China confirmed Thursday, that they are building its second aircraft carrier according to the country’s Ministry of National Defense. But unlike their first aircraft carrier, this one will be entirely made in China, using China’s own designs and technology.

China’s second aircraft carrier was being built in Dalian, a port city located in northeast China according to Col. Yang Yujun, a spokesman from the Ministry of National Defense.

Their first aircraft carrier, the Liaoning, served the Chinese Navy for the first time in 2012. It was made from a castoff, uncompleted vessel from Ukraine and only reconstructed by the Chinese Navy.

Liaoning aircraft carrier inducted in Dalian in September 2012, Source: Wikipedia
Liaoning aircraft carrier inducted in Dalian in September 2012, Source: Wikipedia

“After taking into account a range of factors, the relevant authorities launched work on developing a second aircraft carrier, and we are now undertaking our own indigenous design and construction,” Colonel Yang said, according to a transcript of the news briefing on the ministry’s website.

“The design and construction of this second aircraft carrier have absorbed valuable experience from scientific experiments and training with the Liaoning,” he said.

The said carrier will bring PLA’s Navy a step closer in becoming a powerful force, and will be more capable in asserting China’s territorial claims.

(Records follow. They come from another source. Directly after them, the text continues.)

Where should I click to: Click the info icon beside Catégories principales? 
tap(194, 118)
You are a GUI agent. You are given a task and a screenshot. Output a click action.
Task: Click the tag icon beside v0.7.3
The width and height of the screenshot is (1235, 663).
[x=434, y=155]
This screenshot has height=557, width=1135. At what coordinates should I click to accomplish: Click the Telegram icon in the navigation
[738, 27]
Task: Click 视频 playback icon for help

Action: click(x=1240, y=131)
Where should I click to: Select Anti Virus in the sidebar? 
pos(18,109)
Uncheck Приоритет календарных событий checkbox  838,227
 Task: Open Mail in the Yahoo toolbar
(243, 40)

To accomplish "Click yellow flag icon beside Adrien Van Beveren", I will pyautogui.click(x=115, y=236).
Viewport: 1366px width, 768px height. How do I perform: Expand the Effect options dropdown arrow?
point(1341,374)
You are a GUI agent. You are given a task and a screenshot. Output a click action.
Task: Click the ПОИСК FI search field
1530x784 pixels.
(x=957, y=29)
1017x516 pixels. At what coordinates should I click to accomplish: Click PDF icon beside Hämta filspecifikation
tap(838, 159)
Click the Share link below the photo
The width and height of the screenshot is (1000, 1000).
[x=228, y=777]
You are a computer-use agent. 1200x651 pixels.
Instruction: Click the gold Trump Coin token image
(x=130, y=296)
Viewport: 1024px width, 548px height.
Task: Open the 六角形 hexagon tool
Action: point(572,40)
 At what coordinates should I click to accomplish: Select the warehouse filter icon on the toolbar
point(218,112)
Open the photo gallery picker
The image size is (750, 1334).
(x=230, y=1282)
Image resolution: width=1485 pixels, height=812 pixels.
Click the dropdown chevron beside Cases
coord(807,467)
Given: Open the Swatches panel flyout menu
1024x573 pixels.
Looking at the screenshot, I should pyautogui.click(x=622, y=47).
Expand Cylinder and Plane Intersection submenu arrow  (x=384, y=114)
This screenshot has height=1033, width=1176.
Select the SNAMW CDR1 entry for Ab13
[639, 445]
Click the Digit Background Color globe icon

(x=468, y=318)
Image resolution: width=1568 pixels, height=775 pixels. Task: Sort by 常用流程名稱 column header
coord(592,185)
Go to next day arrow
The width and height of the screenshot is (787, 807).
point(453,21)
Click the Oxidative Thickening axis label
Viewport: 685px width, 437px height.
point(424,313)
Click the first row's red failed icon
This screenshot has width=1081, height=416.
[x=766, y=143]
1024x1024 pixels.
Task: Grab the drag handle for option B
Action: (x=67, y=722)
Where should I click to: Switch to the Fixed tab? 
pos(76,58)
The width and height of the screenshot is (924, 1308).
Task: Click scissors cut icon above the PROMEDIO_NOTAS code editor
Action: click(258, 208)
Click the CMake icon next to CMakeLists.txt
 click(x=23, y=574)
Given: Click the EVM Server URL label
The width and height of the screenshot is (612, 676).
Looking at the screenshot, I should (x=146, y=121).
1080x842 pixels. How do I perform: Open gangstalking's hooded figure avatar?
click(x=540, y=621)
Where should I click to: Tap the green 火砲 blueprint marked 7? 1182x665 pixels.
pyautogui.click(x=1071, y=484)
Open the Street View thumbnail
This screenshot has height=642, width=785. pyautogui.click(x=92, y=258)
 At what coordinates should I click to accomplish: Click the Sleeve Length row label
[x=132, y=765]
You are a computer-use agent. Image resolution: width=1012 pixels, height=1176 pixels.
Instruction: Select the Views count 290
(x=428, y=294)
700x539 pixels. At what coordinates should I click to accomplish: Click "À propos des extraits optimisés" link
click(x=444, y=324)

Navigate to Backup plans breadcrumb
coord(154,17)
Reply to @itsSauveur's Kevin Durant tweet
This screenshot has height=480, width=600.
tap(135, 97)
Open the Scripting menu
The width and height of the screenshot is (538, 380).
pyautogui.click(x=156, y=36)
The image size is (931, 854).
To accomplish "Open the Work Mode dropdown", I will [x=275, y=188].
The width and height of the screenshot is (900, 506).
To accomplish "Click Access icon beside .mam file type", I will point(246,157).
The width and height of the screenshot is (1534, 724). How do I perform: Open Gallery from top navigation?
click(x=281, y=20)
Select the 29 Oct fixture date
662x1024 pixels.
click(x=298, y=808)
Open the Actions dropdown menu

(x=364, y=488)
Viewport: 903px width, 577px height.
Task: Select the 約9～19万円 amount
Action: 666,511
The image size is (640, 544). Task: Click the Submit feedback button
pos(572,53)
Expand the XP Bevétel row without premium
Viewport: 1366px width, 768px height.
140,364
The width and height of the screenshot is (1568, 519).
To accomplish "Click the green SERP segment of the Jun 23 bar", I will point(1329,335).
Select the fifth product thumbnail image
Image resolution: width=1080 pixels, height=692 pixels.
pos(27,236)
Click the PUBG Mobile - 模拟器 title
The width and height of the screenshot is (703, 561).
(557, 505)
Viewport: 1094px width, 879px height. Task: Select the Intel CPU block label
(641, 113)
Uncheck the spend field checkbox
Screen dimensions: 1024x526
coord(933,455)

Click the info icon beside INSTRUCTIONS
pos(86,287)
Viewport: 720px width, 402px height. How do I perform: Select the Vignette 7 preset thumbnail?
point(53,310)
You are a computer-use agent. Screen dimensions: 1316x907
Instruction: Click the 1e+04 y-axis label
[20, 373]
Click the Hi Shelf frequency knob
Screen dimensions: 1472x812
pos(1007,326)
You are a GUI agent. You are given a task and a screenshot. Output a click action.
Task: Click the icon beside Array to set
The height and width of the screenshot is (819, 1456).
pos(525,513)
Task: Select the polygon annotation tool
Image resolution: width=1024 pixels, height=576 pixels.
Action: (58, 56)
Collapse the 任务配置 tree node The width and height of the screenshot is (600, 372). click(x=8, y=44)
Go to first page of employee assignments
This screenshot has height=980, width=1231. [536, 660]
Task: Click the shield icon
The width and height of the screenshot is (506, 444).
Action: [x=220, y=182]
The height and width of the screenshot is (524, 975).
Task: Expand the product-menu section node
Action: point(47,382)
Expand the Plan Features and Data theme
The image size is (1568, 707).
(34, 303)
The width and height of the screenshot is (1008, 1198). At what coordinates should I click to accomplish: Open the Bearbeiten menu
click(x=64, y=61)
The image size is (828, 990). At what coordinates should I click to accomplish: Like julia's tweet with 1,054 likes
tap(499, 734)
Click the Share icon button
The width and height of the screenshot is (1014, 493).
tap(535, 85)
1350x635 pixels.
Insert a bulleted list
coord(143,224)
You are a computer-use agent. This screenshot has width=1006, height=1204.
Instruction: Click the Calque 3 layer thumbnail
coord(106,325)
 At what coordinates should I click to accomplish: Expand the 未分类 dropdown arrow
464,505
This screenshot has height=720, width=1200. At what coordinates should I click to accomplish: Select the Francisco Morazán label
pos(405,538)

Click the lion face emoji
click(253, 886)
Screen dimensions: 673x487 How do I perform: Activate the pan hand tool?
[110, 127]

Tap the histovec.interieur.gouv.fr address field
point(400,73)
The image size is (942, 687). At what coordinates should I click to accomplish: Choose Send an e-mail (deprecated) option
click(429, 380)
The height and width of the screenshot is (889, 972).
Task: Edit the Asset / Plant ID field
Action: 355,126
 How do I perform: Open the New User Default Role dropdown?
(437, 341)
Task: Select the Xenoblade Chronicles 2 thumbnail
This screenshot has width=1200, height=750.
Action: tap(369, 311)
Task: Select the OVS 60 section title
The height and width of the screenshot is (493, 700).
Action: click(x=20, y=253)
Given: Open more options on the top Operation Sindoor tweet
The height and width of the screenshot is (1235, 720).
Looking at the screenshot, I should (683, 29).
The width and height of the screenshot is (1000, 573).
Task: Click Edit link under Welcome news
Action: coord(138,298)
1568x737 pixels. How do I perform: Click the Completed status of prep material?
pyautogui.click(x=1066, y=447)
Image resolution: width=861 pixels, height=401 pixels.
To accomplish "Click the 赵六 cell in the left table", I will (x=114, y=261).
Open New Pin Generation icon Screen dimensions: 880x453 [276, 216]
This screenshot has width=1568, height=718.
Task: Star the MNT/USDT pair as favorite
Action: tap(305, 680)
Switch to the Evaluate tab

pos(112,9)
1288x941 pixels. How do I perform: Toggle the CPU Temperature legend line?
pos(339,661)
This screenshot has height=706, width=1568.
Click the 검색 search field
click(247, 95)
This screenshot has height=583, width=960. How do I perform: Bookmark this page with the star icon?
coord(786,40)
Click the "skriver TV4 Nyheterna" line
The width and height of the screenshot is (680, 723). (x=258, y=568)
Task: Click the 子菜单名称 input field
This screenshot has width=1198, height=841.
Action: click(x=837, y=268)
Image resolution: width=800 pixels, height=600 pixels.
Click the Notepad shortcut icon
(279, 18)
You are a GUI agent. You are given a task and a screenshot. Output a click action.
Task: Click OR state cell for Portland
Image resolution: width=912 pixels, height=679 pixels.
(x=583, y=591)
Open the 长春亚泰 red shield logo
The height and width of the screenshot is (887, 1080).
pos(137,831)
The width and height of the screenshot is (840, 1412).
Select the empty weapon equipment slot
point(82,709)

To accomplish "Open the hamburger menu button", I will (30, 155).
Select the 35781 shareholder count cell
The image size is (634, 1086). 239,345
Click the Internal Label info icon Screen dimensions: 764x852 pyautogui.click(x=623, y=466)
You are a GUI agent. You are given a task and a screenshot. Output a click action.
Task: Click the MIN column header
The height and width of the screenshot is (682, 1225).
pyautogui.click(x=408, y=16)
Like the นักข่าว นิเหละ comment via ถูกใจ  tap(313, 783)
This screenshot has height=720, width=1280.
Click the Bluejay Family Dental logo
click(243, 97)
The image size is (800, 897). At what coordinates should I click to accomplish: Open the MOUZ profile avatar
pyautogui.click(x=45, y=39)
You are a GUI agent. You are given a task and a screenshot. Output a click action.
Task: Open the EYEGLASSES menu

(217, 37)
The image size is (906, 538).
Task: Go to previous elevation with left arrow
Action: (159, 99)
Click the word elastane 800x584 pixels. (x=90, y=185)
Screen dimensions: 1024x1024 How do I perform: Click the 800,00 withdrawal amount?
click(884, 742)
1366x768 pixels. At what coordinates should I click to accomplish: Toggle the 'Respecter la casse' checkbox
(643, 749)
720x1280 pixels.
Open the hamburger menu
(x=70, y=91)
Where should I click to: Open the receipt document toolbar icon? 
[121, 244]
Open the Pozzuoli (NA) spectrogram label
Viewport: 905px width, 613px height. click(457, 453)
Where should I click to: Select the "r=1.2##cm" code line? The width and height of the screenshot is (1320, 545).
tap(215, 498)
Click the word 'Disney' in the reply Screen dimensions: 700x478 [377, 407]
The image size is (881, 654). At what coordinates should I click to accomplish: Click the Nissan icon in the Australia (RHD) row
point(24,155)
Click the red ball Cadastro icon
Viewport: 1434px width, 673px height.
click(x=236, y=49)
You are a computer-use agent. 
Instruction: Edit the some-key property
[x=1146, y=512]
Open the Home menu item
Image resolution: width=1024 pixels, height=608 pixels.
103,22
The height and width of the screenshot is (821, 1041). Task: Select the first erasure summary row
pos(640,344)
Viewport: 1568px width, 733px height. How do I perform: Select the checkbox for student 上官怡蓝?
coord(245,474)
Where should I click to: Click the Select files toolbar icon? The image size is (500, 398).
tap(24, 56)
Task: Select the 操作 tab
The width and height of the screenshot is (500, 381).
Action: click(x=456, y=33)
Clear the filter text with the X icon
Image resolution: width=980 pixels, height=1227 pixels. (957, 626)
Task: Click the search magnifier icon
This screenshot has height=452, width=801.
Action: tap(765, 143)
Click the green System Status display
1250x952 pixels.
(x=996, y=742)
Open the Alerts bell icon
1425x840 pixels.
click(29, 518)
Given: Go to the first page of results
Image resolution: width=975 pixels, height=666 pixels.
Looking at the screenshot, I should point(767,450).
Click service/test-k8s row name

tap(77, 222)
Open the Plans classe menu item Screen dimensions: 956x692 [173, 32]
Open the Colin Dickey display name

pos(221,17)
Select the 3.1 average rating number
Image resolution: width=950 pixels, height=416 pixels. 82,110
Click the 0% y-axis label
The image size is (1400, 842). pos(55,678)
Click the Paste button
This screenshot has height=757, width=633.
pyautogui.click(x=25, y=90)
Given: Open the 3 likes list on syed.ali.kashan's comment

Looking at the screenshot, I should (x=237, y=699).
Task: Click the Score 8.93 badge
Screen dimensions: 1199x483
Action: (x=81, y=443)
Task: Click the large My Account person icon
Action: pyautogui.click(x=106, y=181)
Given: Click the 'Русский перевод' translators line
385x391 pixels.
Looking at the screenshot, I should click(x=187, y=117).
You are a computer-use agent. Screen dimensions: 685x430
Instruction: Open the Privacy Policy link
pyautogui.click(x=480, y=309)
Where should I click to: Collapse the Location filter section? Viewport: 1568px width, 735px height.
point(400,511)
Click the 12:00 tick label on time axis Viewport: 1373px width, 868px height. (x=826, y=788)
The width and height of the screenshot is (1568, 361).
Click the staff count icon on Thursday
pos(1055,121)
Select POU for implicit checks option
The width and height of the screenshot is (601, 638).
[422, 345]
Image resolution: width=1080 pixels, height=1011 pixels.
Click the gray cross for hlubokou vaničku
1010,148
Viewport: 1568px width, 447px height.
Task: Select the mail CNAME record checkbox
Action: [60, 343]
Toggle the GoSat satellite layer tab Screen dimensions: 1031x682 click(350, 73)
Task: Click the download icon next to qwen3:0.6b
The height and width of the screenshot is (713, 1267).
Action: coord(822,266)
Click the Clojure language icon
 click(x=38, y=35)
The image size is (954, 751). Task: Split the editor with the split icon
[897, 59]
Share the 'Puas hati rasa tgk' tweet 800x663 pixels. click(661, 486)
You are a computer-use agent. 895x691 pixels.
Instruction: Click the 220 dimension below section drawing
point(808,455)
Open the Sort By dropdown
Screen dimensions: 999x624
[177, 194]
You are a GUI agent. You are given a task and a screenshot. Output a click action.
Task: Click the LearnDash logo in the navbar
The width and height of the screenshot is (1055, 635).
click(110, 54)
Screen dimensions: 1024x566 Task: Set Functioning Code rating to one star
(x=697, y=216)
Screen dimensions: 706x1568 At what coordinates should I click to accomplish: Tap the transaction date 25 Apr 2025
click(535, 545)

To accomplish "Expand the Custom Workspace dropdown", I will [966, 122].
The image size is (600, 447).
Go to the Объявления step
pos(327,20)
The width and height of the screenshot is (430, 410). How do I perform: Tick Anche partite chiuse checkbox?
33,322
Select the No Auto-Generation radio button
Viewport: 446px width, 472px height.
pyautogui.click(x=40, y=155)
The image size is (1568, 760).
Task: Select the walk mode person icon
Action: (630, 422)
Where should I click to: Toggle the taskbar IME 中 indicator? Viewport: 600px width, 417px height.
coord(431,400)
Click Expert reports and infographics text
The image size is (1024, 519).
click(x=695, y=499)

“We have a long coastline and a broad maritime jurisdiction,” Colonel Yang said. “Defending national maritime security, and safeguarding sovereignty over territorial seas and over maritime rights and interests, are sacred duties of China’s armed forces.”

China's territorial claim

Over the recent years China has claimed several islands in the South China Sea. Beijing is insisting that the effort is primarily for civilian purposes despite reports of building infrastructure that is capable of supporting the Chinese Air Force.

The South China Sea is believed to have massive deposits of oil and gas, while $5 trillion of shipping trade passes every year.